The case was difficult from the start: there were no witnesses, no forensic evidence, no body. Amaral focused on Joana's mother, Leonor Cipriano, and her uncle, João Cipriano. He believed that they had killed Joana and hidden her body. Under questioning, Leonor confessed.
But she later recanted, claiming that she had been beaten by the police. Amaral denied this, but photographs emerged of Leonor with bruises on her face and body. An investigation was launched into the conduct of the police. Amaral was suspended for a period.
He was later reinstated, but the stain never washed away. Leonor and João were convicted of murder and sentenced to sixteen years in prison. The body was never found. The case remains controversial to this day.
When Amaral was removed from the Madeleine Mc Cann investigation in 2007, many Portuguese observers noted the parallel: two missing girls, two cases where Amaral believed the parents were involved, two cases where no body was found. Amaral's supporters saw a pattern of truth-telling. His critics saw a pattern of obsession. The Mc Canns saw something else: a man who had already been accused of mishandling one missing-child case being given another, and who was determined not to make the same mistakes again—even if that meant making different mistakes instead.
The Book as a Weapon The Truth of the Lie is not a subtle book. Amaral does not hedge. He does not qualify. He writes with the certainty of a man who has seen the evidence and reached an unshakeable conclusion.
His prose is direct, almost blunt. He does not ask the reader to consider possibilities. He tells the reader what happened. This certainty is the book's greatest strength and its greatest vulnerability.
It makes the book compelling. It also makes it vulnerable to legal challenge. If Amaral had written "it is possible that Madeleine died accidentally," he would be protected. Instead, he wrote "Madeleine died accidentally.

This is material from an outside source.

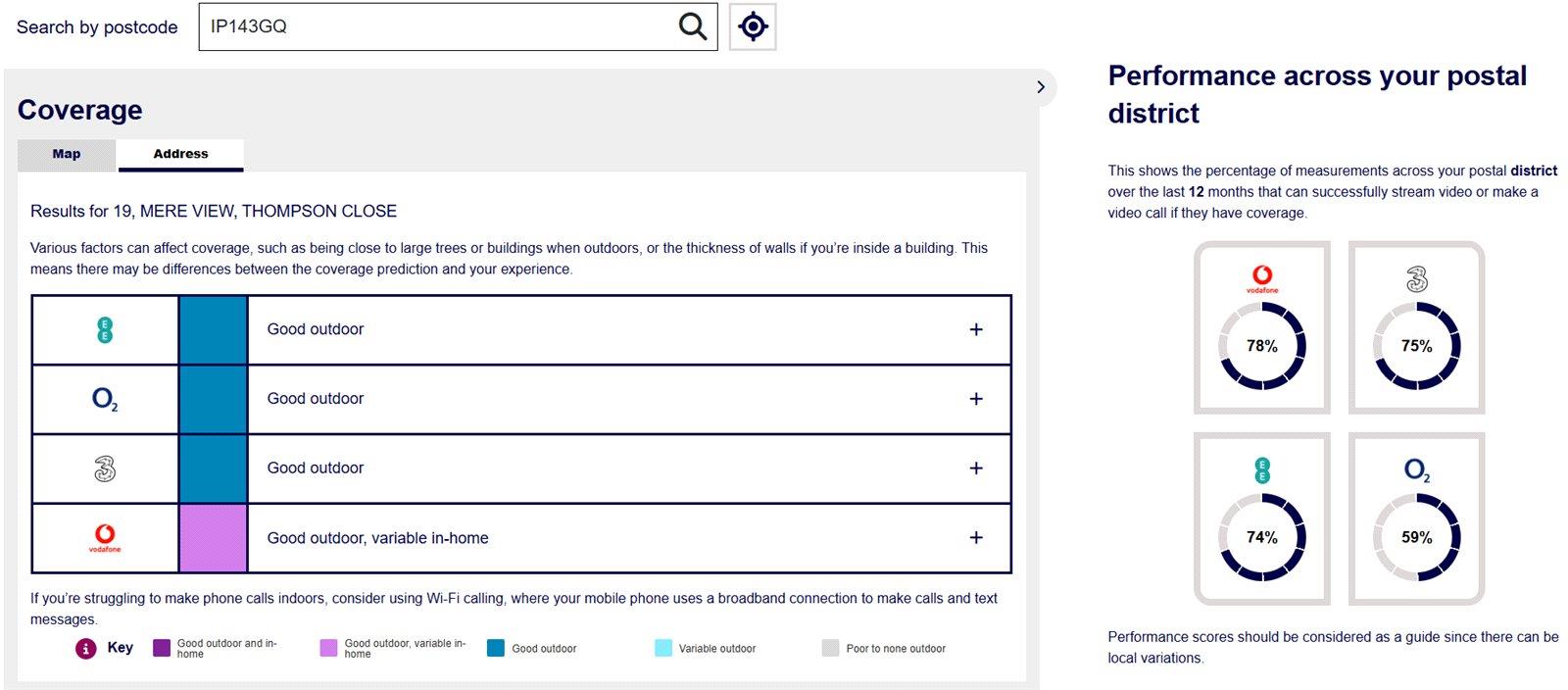Click the Vodafone purple coverage swatch
Screen dimensions: 1568x690
213,538
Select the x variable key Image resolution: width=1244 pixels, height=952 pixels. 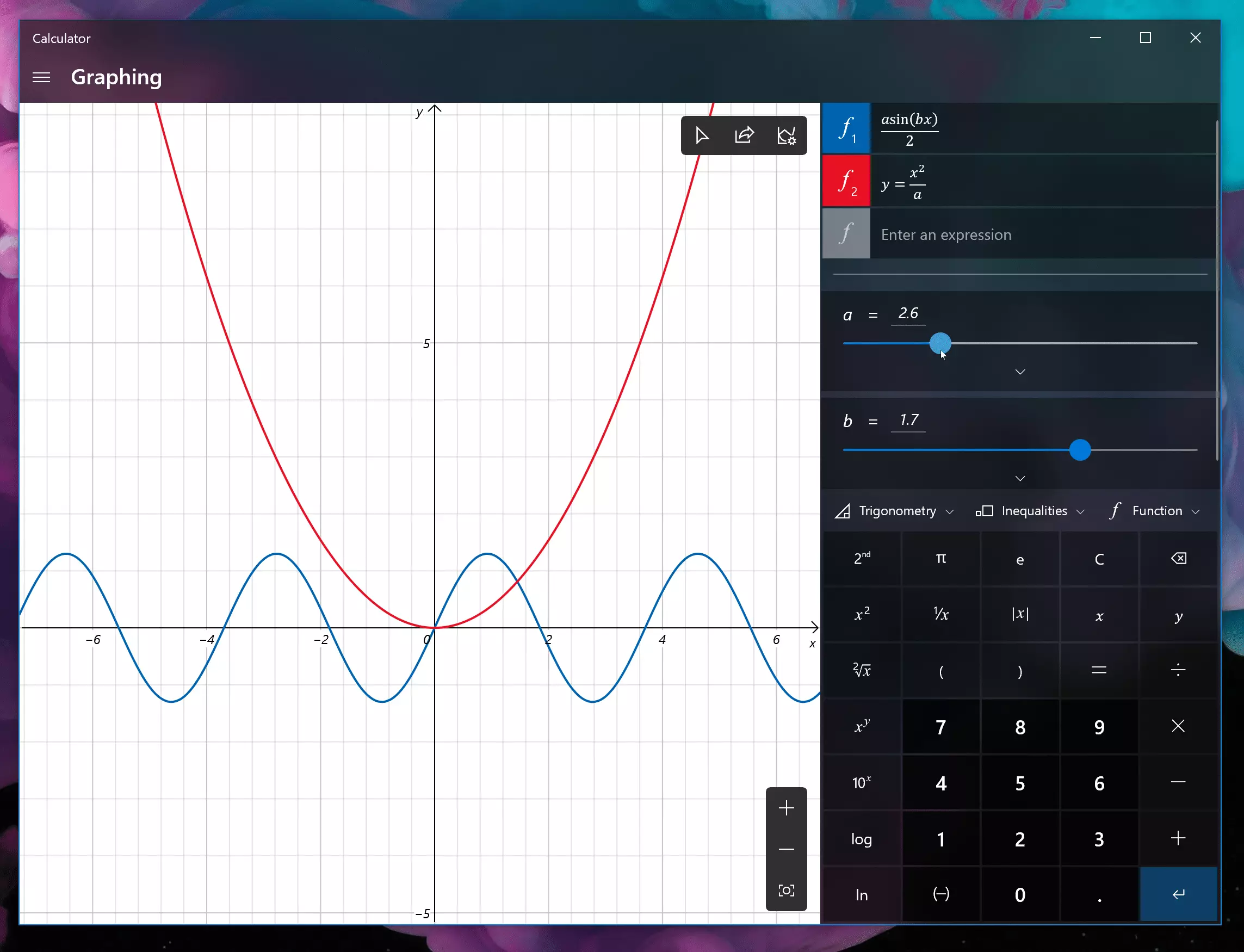click(x=1099, y=614)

" That is a statement of fact. And a statement of fact can be proven false. The Mc Canns would spend the next decade trying to prove it false. They would not succeed, not because Amaral was right, but because the legal system was not designed to resolve factual disputes about events that happened in a locked bedroom a decade earlier.
The courts could decide whether Amaral had the right to say what he said. They could not decide what actually happened to Madeleine Mc Cann. The Legacy of Publication The book changed everything. Before The Truth of the Lie, the Mc Canns were the victims of a tragedy.
After the book, they were the defendants in a trial of public opinion. Amaral had not invented the theory that Madeleine died in Apartment 5A—it had circulated online for months. But he had given it legitimacy. He had attached his name to it.